[AIM]:
Can you write out the rows from the start of the rows through the line containing "click(x=44, y=38)", both ends included, with "screenshot" changed to "screen capture" and nothing else altered?

[ROWS]:
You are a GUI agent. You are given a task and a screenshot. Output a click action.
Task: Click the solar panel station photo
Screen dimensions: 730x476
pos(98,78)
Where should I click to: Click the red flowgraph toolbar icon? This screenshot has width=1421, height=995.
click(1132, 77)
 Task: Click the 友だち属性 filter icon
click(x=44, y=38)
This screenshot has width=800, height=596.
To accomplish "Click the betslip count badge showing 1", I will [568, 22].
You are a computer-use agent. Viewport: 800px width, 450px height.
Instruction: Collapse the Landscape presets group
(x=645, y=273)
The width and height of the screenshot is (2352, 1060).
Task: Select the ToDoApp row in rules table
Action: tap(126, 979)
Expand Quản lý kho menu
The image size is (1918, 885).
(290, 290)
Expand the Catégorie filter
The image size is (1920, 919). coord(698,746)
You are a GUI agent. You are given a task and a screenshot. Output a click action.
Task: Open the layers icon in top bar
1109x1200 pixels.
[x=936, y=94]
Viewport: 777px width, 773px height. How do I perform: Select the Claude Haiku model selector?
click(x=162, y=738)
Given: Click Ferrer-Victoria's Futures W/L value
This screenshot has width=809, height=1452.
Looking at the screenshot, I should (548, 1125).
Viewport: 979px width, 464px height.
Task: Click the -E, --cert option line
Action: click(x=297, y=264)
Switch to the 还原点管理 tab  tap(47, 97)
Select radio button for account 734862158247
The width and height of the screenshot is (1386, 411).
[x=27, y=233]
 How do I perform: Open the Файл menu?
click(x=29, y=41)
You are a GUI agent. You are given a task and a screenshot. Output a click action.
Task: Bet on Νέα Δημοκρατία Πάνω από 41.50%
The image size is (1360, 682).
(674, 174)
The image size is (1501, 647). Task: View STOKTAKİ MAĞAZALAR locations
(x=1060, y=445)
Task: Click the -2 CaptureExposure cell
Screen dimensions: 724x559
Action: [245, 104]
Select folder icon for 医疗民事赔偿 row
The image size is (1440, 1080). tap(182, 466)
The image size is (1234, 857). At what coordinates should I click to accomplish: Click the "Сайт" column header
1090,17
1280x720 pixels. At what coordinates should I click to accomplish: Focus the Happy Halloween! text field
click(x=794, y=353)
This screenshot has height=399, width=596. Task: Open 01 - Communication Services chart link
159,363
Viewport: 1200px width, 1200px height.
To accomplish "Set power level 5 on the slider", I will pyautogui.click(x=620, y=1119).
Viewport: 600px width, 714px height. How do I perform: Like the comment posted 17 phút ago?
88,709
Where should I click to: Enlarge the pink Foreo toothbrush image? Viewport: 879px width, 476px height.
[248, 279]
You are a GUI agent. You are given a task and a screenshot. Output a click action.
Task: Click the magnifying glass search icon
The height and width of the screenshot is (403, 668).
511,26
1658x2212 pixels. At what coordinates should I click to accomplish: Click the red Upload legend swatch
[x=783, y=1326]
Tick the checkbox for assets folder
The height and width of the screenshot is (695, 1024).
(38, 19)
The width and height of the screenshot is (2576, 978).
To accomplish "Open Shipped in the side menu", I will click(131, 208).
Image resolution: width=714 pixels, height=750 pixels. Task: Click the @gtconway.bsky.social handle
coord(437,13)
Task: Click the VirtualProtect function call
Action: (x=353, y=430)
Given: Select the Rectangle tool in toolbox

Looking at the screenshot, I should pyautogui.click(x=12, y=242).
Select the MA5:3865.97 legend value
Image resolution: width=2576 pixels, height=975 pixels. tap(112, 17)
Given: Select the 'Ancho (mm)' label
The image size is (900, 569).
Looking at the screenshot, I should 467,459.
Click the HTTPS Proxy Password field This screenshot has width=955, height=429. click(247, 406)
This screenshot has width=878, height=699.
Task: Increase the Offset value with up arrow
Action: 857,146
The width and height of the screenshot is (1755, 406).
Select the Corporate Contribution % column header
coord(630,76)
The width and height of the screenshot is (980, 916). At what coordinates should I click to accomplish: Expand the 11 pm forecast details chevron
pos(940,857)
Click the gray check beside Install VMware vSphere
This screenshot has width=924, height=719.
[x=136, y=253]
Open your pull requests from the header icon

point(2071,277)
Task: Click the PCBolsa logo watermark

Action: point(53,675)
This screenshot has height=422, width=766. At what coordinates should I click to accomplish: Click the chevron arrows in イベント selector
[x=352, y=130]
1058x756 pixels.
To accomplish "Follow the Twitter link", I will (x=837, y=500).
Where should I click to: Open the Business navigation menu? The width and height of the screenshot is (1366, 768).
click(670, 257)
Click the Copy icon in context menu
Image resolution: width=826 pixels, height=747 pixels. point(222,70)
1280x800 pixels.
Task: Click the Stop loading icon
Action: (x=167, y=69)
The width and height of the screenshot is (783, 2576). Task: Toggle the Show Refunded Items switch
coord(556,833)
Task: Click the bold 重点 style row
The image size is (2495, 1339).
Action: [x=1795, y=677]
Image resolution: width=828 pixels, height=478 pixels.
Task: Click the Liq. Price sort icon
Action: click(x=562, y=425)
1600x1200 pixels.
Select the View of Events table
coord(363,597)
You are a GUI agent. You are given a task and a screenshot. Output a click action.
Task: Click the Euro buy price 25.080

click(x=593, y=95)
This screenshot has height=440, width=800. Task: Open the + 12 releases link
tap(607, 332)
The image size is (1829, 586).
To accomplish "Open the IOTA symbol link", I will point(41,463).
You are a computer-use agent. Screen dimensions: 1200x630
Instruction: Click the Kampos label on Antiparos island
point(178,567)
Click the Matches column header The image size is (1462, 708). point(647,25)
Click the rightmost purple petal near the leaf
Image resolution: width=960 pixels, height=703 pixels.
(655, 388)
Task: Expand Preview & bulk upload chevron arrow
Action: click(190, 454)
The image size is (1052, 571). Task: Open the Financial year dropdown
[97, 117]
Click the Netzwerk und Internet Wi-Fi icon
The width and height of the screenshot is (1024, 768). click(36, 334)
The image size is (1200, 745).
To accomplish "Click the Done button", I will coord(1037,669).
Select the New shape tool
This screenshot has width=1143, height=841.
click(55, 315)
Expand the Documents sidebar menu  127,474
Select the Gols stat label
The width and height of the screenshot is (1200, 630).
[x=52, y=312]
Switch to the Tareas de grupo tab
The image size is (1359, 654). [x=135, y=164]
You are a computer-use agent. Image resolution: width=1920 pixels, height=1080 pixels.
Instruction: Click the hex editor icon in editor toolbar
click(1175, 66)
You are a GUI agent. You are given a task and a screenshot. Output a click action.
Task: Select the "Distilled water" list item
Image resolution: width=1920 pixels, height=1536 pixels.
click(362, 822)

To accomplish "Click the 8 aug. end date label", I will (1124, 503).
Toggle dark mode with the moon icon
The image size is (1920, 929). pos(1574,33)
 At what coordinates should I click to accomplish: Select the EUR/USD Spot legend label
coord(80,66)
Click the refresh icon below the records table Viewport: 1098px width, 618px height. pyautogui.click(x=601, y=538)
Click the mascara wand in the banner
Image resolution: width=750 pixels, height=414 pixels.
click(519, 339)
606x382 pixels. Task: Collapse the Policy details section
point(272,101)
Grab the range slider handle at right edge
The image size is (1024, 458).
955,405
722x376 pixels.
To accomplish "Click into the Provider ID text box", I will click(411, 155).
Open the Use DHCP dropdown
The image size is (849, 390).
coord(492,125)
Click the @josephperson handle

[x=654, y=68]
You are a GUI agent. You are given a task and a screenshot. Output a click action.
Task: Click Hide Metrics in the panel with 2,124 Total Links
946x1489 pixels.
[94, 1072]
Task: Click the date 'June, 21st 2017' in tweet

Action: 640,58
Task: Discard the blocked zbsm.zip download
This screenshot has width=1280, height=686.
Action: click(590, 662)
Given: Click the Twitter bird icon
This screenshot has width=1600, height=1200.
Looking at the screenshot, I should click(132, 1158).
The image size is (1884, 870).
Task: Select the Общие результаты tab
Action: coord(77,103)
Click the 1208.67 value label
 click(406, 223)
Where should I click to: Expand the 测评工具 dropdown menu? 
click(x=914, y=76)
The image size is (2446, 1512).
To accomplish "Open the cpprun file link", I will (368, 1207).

[EXERCISE RESPONSE]:
You are a GUI agent. You are given a task and a screen capture. Output a click action.
Task: Click the solar panel station photo
Screen dimensions: 730x476
pos(98,78)
Where should I click to: Click the red flowgraph toolbar icon? This screen capture has width=1421, height=995.
click(1132, 77)
 Task: Click the 友だち属性 filter icon
click(x=44, y=38)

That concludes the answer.